A compendium of Japanese American culture – and a look at how it’s not quite Japanese
Release by Stone Bridge Press
Editors’ Note: We are pleased and proud to announce this summer’s publication of Being Japanese American by a long-time AAV contributor Gil Asakawa, whose “more-or-less weekly” NikkeiView column has been a favorite Villager feature for many years now our site.
From immigration to discrimination and internment, and then to reparations and a high rate of intermarriage, Americans of Japanese descent share a long and sometimes painful history, and some now fear their unique culture is being lost.
Gil Asakawa’s celebration of what makes JAs so special is an entertaining blend of facts and features, of recipes, songs, and memories that every JA will want to share with friends and family.
Being Japanese American looks at where JAs came from, their cultural and spiritual roots, how they’ve adapted their customs to their new home, and the importance of food and language in their identity. Also included are interviews with JAs and a look at how it’s hip to be Japanese, from manga to martial arts, plus a section on Japantown communities and tips for JAs scrapbooking their families and traveling to Japan to rediscover their roots.
Gil Asakawa is a Sansei who lives in Arvada, Colorado, with his partner, Erin Yoshimura, and two cats. He works in the news media and has written for newspapers, magazines, and Web sites. He co-authored The Toy Book (Knopf, 1991) and has written a more-or-less weekly column called “Nikkei View” since 1998 that is available online at www.nikkeiview.com.
“With Being Japanese American, Gil Asakawa has put together a terrifically personal, humorous, and honest start-up guide. It’s the kind of book I wish I’d had; then maybe I wouldn’t have given mom and dad such a hard time about such an important part of my identity.”
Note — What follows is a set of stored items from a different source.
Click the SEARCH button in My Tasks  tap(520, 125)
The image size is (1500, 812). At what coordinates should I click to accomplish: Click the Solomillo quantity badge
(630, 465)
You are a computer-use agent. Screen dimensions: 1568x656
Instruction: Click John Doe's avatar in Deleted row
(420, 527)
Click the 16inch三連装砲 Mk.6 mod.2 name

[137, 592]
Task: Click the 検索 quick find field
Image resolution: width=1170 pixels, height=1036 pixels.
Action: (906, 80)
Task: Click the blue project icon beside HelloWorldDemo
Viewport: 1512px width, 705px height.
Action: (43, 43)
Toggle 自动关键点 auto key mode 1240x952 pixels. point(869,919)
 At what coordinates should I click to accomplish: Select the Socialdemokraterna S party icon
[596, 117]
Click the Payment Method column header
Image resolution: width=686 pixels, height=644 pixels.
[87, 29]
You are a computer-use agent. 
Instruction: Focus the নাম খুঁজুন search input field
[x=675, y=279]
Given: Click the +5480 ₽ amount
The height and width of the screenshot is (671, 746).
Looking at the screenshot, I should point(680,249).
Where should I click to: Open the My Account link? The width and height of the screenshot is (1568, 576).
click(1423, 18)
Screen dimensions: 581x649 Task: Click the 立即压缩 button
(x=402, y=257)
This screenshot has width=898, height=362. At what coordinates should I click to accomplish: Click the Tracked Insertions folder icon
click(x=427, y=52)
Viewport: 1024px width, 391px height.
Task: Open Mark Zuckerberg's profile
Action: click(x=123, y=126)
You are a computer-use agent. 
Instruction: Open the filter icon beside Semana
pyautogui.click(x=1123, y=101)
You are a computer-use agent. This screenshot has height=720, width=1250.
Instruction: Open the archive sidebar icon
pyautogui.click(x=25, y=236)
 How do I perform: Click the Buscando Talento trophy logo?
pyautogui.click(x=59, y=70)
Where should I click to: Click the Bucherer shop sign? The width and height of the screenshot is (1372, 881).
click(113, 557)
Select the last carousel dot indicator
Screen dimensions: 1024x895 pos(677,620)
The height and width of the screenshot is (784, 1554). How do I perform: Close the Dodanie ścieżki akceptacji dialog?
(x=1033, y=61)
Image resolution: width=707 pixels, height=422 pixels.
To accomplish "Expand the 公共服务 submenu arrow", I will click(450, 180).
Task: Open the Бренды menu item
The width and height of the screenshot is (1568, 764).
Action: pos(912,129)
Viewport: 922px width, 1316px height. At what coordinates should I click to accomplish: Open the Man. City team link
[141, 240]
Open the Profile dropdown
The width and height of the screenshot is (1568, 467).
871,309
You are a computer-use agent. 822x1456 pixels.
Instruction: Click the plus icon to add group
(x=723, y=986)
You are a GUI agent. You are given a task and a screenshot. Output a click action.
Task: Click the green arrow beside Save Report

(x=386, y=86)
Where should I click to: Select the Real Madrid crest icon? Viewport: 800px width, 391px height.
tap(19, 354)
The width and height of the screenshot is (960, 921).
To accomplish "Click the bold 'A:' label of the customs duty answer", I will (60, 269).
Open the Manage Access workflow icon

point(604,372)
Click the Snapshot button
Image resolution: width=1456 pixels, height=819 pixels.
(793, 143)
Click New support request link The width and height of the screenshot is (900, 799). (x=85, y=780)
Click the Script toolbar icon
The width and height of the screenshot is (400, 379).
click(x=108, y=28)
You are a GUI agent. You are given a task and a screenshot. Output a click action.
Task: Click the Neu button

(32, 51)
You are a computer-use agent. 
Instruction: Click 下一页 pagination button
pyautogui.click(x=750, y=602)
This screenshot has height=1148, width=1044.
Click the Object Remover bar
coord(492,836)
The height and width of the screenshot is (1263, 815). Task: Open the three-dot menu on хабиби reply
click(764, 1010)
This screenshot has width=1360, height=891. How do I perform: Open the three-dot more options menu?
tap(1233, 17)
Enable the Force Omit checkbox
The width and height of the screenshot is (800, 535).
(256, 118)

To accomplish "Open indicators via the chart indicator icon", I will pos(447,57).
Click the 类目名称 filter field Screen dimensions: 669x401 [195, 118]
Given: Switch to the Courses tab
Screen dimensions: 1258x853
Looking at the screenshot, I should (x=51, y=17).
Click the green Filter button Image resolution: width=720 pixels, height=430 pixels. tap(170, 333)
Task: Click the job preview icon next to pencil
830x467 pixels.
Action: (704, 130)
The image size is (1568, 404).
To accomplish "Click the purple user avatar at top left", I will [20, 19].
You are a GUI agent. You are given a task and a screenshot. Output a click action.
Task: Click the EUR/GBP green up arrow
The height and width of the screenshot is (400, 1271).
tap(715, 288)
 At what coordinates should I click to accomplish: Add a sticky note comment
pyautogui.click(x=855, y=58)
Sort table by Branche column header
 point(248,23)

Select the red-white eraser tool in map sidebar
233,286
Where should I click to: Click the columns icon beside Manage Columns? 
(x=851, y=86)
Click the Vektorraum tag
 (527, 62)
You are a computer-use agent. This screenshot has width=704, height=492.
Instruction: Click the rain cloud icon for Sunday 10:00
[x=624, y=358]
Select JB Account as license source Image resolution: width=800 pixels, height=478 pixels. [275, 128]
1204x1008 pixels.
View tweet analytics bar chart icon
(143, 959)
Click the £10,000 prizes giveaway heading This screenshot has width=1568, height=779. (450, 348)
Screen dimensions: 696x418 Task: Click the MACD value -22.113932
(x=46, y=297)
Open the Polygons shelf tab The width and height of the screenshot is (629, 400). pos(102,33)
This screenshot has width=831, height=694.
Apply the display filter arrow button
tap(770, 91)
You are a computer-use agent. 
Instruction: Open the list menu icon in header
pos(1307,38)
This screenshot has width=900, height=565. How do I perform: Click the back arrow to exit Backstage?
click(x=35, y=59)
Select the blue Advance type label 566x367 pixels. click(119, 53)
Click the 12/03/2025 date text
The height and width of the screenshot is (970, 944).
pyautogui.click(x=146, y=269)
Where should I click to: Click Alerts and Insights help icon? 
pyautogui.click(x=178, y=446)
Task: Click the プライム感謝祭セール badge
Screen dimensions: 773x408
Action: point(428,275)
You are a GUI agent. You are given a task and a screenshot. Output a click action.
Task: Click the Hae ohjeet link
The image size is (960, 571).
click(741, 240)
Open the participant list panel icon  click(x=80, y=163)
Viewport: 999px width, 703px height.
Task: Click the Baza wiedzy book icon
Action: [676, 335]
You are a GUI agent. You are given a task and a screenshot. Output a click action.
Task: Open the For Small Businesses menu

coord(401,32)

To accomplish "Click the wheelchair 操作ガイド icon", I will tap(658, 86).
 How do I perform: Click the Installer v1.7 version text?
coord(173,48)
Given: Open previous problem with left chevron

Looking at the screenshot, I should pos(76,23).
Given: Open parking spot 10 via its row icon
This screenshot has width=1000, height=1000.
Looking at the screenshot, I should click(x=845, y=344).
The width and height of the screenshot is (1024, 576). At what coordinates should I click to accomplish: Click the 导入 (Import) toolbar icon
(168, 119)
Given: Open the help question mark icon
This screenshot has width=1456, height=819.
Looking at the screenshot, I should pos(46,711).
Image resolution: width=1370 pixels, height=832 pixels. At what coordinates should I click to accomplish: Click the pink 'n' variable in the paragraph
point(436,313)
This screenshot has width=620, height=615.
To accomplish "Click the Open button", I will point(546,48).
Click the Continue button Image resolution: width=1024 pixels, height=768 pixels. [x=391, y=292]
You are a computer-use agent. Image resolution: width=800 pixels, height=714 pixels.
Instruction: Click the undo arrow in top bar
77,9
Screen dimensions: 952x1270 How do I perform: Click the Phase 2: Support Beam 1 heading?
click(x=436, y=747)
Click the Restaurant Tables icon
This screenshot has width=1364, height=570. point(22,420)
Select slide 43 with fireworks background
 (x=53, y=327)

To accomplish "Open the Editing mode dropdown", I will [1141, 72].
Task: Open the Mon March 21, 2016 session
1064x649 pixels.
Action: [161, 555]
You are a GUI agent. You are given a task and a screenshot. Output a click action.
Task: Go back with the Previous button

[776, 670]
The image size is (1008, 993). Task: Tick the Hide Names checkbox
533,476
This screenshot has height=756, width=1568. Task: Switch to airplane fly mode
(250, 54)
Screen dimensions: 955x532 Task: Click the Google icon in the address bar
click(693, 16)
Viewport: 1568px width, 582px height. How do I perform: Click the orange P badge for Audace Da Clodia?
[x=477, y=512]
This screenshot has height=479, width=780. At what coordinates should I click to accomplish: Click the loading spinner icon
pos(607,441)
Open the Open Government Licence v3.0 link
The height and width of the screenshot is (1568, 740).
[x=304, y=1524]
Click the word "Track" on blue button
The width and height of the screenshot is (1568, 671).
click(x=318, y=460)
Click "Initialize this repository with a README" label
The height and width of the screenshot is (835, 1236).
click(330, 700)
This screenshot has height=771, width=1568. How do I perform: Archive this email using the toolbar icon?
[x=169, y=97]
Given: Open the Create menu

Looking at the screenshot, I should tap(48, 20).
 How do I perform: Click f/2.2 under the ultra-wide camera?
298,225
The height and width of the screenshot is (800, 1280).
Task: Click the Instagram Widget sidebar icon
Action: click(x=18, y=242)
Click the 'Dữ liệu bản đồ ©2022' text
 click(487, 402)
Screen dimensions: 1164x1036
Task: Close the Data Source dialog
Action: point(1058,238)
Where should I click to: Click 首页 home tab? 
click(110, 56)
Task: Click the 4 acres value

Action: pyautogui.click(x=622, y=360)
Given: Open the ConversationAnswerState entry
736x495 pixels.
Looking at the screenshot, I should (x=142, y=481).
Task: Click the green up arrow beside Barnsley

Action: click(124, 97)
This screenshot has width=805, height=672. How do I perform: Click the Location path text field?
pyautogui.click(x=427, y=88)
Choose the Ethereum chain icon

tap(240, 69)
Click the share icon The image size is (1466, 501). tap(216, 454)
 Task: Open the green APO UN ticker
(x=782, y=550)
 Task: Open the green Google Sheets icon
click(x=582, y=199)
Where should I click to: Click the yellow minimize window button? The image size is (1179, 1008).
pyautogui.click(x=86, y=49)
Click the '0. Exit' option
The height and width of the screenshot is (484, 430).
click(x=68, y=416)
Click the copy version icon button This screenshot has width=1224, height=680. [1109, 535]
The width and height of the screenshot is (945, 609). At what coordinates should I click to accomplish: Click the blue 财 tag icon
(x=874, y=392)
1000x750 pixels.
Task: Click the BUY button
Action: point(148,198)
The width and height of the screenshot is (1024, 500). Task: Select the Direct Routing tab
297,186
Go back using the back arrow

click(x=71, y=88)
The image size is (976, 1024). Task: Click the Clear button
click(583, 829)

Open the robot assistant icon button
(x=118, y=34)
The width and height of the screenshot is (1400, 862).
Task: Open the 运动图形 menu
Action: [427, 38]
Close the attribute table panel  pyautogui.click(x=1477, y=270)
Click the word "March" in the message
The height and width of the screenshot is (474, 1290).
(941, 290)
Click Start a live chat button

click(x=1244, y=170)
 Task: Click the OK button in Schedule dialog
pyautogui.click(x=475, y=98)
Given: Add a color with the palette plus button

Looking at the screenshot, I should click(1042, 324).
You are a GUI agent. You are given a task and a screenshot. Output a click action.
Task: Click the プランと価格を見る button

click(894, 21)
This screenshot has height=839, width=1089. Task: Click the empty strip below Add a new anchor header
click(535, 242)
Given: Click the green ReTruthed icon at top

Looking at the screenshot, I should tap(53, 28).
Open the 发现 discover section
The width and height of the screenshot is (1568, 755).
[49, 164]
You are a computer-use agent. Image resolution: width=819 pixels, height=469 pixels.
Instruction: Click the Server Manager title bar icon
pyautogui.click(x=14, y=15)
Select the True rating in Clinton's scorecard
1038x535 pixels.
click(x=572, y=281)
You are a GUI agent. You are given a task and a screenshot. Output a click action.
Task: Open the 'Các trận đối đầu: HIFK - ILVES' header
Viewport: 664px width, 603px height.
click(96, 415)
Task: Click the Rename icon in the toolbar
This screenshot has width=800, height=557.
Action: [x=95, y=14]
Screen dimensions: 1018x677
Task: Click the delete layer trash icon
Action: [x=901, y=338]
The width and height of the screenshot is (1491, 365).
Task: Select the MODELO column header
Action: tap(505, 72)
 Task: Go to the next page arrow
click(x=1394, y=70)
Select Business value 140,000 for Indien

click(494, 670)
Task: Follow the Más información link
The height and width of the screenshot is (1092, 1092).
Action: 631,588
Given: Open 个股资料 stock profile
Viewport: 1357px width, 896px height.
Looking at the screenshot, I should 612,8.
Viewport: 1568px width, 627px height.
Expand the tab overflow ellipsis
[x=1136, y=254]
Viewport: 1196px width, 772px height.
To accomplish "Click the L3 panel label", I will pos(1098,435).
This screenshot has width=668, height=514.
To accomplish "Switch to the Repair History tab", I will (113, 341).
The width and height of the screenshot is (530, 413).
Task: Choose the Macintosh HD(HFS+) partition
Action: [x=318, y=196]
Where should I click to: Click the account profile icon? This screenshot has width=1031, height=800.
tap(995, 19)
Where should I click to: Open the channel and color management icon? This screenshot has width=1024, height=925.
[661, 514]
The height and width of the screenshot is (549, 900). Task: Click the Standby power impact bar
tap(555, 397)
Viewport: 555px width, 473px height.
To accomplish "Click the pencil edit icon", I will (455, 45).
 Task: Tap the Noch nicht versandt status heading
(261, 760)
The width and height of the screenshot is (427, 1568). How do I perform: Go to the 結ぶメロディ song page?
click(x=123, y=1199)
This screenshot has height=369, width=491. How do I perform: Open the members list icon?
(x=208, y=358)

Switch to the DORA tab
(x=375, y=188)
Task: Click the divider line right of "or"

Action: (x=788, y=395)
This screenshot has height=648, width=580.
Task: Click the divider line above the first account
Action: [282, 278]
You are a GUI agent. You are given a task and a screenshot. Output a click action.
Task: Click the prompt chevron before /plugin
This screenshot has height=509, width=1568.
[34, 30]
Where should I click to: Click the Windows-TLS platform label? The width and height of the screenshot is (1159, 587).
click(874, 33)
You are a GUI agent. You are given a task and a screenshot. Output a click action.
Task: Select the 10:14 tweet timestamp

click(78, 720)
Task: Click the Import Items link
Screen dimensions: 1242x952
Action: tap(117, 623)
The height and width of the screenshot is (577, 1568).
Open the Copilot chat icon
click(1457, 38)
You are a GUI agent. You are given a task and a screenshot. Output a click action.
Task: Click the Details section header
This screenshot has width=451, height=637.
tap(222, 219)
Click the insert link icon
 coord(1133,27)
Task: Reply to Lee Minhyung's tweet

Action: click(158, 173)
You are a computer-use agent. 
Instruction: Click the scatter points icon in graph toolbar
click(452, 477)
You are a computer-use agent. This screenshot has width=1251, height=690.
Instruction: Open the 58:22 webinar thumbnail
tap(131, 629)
“Asakawa describes the dramatic push and pull of being Japanese American, blending two conflicting cultures to create something uniquely our own. He takes us on a quirky, high-speed journey through Japanese America with many unexpected turns and sidetrips, reminding us that there is much to be proud of and laugh about.”
“For Japanese Americans, a must-read book that will delight you with its humor and amuse you with its insights; for non-Asians, a must-read book if you’re curious about what makes Japanese Americans tick.”